__Entries provided__:
= Beginning of Section =
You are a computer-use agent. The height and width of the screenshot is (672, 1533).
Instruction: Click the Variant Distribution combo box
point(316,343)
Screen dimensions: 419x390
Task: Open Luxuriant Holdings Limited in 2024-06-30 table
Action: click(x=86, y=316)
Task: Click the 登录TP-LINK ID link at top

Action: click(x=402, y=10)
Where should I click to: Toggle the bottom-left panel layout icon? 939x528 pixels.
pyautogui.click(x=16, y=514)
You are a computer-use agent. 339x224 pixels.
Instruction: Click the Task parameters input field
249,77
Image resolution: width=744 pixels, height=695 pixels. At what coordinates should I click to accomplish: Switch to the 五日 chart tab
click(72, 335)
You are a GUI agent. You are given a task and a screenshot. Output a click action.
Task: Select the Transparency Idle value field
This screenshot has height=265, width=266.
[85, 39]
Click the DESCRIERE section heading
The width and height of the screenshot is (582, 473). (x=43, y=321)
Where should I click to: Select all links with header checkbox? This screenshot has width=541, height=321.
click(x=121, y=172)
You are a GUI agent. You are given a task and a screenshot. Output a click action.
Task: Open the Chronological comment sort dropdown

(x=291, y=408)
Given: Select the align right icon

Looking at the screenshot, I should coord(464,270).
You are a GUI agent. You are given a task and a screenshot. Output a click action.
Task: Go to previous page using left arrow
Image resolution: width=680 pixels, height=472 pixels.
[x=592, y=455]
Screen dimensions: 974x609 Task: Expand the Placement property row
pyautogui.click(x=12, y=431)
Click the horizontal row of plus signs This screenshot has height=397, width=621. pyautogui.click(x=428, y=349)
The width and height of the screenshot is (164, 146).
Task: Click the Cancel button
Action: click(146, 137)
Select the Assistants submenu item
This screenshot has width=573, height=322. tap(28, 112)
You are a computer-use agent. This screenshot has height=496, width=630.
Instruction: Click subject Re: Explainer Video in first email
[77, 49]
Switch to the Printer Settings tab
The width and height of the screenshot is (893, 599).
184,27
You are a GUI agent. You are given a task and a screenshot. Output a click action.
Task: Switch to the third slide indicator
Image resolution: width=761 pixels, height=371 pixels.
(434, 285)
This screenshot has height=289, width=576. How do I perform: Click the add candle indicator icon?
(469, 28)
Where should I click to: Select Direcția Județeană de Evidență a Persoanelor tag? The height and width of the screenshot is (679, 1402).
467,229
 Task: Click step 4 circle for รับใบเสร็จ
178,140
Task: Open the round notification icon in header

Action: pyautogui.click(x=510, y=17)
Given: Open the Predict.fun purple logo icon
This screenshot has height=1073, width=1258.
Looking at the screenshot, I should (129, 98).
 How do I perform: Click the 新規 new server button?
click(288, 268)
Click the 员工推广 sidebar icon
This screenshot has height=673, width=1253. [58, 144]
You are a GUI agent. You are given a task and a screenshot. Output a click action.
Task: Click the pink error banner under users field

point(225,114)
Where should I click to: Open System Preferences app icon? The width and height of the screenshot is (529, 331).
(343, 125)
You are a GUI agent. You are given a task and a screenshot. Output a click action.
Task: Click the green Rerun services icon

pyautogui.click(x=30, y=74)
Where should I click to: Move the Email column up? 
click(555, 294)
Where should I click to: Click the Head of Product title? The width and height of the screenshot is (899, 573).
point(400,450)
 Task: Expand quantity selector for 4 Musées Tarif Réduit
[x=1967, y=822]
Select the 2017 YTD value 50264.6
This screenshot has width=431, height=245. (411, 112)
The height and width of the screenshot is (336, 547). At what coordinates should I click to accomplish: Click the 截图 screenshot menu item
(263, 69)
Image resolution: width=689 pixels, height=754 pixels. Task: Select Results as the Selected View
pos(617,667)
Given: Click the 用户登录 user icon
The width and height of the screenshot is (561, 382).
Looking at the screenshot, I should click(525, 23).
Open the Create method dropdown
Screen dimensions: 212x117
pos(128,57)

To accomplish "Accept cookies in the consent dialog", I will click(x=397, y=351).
= End of Section =
__Work task__:
Copy each line of the data above without altering a single character.

__Exercise result__:
You are a computer-use agent. The height and width of the screenshot is (672, 1533).
Instruction: Click the Variant Distribution combo box
point(316,343)
Screen dimensions: 419x390
Task: Open Luxuriant Holdings Limited in 2024-06-30 table
Action: click(x=86, y=316)
Task: Click the 登录TP-LINK ID link at top

Action: click(x=402, y=10)
Where should I click to: Toggle the bottom-left panel layout icon? 939x528 pixels.
pyautogui.click(x=16, y=514)
You are a computer-use agent. 339x224 pixels.
Instruction: Click the Task parameters input field
249,77
Image resolution: width=744 pixels, height=695 pixels. At what coordinates should I click to accomplish: Switch to the 五日 chart tab
click(72, 335)
You are a GUI agent. You are given a task and a screenshot. Output a click action.
Task: Select the Transparency Idle value field
This screenshot has height=265, width=266.
[85, 39]
Click the DESCRIERE section heading
The width and height of the screenshot is (582, 473). (x=43, y=321)
Where should I click to: Select all links with header checkbox? This screenshot has width=541, height=321.
click(x=121, y=172)
You are a GUI agent. You are given a task and a screenshot. Output a click action.
Task: Open the Chronological comment sort dropdown

(x=291, y=408)
Given: Select the align right icon

Looking at the screenshot, I should coord(464,270).
You are a GUI agent. You are given a task and a screenshot. Output a click action.
Task: Go to previous page using left arrow
Image resolution: width=680 pixels, height=472 pixels.
[x=592, y=455]
Screen dimensions: 974x609 Task: Expand the Placement property row
pyautogui.click(x=12, y=431)
Click the horizontal row of plus signs This screenshot has height=397, width=621. pyautogui.click(x=428, y=349)
The width and height of the screenshot is (164, 146).
Task: Click the Cancel button
Action: click(146, 137)
Select the Assistants submenu item
This screenshot has width=573, height=322. tap(28, 112)
You are a computer-use agent. This screenshot has height=496, width=630.
Instruction: Click subject Re: Explainer Video in first email
[77, 49]
Switch to the Printer Settings tab
The width and height of the screenshot is (893, 599).
184,27
You are a GUI agent. You are given a task and a screenshot. Output a click action.
Task: Switch to the third slide indicator
Image resolution: width=761 pixels, height=371 pixels.
(434, 285)
This screenshot has height=289, width=576. How do I perform: Click the add candle indicator icon?
(469, 28)
Where should I click to: Select Direcția Județeană de Evidență a Persoanelor tag? The height and width of the screenshot is (679, 1402).
467,229
 Task: Click step 4 circle for รับใบเสร็จ
178,140
Task: Open the round notification icon in header

Action: pyautogui.click(x=510, y=17)
Given: Open the Predict.fun purple logo icon
This screenshot has height=1073, width=1258.
Looking at the screenshot, I should (129, 98).
 How do I perform: Click the 新規 new server button?
click(288, 268)
Click the 员工推广 sidebar icon
This screenshot has height=673, width=1253. [58, 144]
You are a GUI agent. You are given a task and a screenshot. Output a click action.
Task: Click the pink error banner under users field

point(225,114)
Where should I click to: Open System Preferences app icon? The width and height of the screenshot is (529, 331).
(343, 125)
You are a GUI agent. You are given a task and a screenshot. Output a click action.
Task: Click the green Rerun services icon

pyautogui.click(x=30, y=74)
Where should I click to: Move the Email column up? 
click(555, 294)
Where should I click to: Click the Head of Product title? The width and height of the screenshot is (899, 573).
point(400,450)
 Task: Expand quantity selector for 4 Musées Tarif Réduit
[x=1967, y=822]
Select the 2017 YTD value 50264.6
This screenshot has width=431, height=245. (411, 112)
The height and width of the screenshot is (336, 547). At what coordinates should I click to accomplish: Click the 截图 screenshot menu item
(263, 69)
Image resolution: width=689 pixels, height=754 pixels. Task: Select Results as the Selected View
pos(617,667)
Given: Click the 用户登录 user icon
The width and height of the screenshot is (561, 382).
Looking at the screenshot, I should click(525, 23).
Open the Create method dropdown
Screen dimensions: 212x117
pos(128,57)

To accomplish "Accept cookies in the consent dialog", I will click(x=397, y=351).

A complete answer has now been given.